Labeling of proteins

The purified proteins (5 or 12.5 μM) and the relevant Pen-bearing monomers modified with functional molecules (100 μM) were dissolved in buffers containing 50 μM selenol-l-cystine (SeCys). After reaction for 24 h on a shaker at 37 °C, the reaction mixture was analyzed by HPLC, SDS–PAGE, and MALDI-TOF MS. Detailed conditions for the labeling of proteins were provided in Supplementary Table 6. To further identify the protein labeling, the labeled proteins were freeze-dried and dissolved in 100 mM phosphate buffer (pH = 7.0), into which 2 µL AcTEVTM Protease (10 U/µL in AcTEVTM Protease buffer) was added. The reaction mixtures were kept on a shaker at 37 °C for 2 h. Then, the digested fragments were analyzed by HPLC (LabSolutions version 5.85) and MALDI-TOF MS (flexControl version 3.4).

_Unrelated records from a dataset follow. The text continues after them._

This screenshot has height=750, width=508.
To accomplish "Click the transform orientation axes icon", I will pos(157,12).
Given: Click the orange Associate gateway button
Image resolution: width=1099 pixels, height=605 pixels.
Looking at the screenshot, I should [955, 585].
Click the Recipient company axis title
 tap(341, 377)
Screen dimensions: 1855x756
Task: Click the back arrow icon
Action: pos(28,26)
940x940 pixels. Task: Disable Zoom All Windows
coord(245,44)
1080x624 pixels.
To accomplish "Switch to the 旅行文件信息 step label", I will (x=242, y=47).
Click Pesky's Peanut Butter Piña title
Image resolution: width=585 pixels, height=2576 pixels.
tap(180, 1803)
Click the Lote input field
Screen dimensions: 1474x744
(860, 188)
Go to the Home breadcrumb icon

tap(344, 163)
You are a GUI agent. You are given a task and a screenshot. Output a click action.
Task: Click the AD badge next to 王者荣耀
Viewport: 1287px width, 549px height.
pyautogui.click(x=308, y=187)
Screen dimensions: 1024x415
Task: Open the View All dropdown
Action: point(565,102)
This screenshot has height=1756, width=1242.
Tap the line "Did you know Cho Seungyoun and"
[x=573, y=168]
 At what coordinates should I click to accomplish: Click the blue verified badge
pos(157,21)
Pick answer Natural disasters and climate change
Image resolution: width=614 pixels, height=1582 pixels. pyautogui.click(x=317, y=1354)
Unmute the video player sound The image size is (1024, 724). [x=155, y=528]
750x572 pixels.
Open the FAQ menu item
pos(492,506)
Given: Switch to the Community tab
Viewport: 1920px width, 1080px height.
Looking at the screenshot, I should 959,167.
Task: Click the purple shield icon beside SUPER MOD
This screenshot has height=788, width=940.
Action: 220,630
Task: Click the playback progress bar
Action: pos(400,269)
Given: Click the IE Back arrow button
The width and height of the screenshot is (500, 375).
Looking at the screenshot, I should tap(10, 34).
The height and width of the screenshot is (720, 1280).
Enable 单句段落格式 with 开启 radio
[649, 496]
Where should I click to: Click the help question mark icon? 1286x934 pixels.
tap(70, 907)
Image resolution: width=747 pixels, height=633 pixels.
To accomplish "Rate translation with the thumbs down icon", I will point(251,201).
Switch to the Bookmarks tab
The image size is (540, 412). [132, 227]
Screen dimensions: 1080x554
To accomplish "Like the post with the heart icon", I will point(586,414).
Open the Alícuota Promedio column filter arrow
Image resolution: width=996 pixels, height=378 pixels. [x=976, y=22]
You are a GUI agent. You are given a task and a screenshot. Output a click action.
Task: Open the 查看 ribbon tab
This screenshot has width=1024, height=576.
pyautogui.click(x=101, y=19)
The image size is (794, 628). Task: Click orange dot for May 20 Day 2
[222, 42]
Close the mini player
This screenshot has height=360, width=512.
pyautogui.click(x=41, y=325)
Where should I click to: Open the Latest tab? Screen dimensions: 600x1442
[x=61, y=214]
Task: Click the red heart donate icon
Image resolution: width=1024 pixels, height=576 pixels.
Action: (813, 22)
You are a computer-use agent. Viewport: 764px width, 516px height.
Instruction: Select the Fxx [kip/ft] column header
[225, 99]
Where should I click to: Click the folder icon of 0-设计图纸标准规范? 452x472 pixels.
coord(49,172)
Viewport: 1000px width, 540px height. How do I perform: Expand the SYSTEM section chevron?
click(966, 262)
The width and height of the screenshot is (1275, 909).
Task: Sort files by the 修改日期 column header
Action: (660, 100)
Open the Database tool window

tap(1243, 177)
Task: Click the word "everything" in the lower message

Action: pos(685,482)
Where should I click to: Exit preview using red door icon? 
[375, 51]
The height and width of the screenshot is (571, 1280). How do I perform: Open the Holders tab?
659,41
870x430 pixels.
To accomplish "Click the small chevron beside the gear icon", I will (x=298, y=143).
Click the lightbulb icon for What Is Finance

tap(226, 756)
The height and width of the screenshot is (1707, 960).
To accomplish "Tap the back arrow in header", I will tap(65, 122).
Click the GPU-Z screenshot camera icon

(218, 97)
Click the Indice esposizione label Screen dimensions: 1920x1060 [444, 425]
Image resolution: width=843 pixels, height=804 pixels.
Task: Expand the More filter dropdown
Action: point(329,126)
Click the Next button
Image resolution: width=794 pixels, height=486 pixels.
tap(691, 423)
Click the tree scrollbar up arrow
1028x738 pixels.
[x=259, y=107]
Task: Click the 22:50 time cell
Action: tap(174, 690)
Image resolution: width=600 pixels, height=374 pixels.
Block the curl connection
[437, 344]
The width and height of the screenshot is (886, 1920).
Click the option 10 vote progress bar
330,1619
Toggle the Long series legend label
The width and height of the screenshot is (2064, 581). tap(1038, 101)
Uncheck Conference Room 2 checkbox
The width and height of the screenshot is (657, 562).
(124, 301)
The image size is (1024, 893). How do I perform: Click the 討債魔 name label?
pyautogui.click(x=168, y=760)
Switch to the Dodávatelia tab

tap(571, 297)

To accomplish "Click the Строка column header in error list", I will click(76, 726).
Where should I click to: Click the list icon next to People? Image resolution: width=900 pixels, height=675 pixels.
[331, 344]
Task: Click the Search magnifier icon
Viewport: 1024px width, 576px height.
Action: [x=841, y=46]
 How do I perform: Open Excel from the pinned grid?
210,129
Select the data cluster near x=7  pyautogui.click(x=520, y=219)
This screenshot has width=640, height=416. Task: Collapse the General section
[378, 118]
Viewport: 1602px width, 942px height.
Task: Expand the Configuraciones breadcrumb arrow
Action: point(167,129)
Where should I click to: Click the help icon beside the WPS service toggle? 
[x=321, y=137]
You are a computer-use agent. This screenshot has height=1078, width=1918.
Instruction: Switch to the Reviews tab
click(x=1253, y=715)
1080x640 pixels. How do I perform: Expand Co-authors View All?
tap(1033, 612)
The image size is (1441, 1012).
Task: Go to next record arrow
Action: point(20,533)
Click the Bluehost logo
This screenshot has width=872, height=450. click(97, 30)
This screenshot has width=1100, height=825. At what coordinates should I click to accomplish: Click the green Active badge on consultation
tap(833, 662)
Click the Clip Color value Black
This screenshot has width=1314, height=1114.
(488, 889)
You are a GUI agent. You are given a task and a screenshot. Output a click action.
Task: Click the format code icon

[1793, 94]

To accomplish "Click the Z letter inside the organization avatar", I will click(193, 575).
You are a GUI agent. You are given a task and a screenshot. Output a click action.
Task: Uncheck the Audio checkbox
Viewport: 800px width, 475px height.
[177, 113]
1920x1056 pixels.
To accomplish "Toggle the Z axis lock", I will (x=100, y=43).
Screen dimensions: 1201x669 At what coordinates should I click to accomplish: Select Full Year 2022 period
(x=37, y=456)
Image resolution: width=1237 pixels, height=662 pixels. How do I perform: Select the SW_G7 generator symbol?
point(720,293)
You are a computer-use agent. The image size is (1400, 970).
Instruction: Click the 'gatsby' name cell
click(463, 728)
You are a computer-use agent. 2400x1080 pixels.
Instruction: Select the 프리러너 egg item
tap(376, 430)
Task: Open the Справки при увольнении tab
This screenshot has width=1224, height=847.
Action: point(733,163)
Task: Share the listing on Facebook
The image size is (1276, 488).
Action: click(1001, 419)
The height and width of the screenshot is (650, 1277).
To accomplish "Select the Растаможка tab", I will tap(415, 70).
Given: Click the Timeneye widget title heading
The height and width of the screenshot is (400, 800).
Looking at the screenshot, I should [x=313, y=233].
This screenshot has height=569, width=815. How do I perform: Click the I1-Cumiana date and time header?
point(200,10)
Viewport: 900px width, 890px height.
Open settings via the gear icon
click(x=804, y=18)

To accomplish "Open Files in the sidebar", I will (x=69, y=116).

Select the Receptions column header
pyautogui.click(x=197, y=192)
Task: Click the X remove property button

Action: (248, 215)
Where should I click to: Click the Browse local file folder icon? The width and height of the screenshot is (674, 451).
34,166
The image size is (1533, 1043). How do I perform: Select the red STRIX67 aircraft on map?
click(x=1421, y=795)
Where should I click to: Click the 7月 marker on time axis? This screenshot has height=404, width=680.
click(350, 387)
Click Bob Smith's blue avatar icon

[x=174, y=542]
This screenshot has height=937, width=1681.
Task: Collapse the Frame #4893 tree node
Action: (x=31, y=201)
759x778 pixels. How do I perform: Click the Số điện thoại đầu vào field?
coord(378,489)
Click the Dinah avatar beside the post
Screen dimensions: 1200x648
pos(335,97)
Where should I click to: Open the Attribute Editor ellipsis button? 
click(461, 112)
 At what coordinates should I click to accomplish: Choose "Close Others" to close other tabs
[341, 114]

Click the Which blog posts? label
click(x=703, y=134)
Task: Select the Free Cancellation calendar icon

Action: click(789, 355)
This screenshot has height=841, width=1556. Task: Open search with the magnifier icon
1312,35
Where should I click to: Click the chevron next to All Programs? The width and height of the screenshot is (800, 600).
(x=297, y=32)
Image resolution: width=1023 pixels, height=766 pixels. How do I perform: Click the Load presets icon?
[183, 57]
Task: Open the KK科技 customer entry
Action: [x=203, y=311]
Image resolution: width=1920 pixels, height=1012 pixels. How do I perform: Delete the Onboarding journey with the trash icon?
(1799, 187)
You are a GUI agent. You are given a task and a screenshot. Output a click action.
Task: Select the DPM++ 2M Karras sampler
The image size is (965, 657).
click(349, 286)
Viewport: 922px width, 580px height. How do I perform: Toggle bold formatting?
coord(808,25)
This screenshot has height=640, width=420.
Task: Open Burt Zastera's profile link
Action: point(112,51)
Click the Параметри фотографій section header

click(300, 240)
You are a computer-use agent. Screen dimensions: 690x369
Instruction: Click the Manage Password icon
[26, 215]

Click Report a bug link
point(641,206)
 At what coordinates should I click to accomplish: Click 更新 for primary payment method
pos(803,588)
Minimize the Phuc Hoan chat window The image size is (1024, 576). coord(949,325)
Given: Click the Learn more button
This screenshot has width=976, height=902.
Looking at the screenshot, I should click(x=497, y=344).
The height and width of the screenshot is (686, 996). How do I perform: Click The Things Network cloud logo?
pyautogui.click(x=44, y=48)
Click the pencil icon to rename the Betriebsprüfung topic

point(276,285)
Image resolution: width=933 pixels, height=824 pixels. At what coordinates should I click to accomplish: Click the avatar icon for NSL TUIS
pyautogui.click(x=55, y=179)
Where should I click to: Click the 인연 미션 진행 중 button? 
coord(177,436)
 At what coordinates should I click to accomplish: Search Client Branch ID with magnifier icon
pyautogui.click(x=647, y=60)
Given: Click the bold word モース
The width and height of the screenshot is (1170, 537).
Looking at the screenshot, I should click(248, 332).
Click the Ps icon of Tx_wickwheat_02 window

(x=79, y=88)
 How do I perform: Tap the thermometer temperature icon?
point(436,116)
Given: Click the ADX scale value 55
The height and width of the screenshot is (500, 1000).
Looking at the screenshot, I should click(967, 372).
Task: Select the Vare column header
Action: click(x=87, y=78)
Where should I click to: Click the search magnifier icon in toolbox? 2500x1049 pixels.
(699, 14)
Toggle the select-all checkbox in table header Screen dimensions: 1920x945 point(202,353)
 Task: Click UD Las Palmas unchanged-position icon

Statistics and reproducibility

No sample size calculation was performed. All experiments were repeated independently at least once with similar results. All results are reproducible.

Reporting summary

Further information on research design is available in the Nature Research Reporting Summary linked to this article.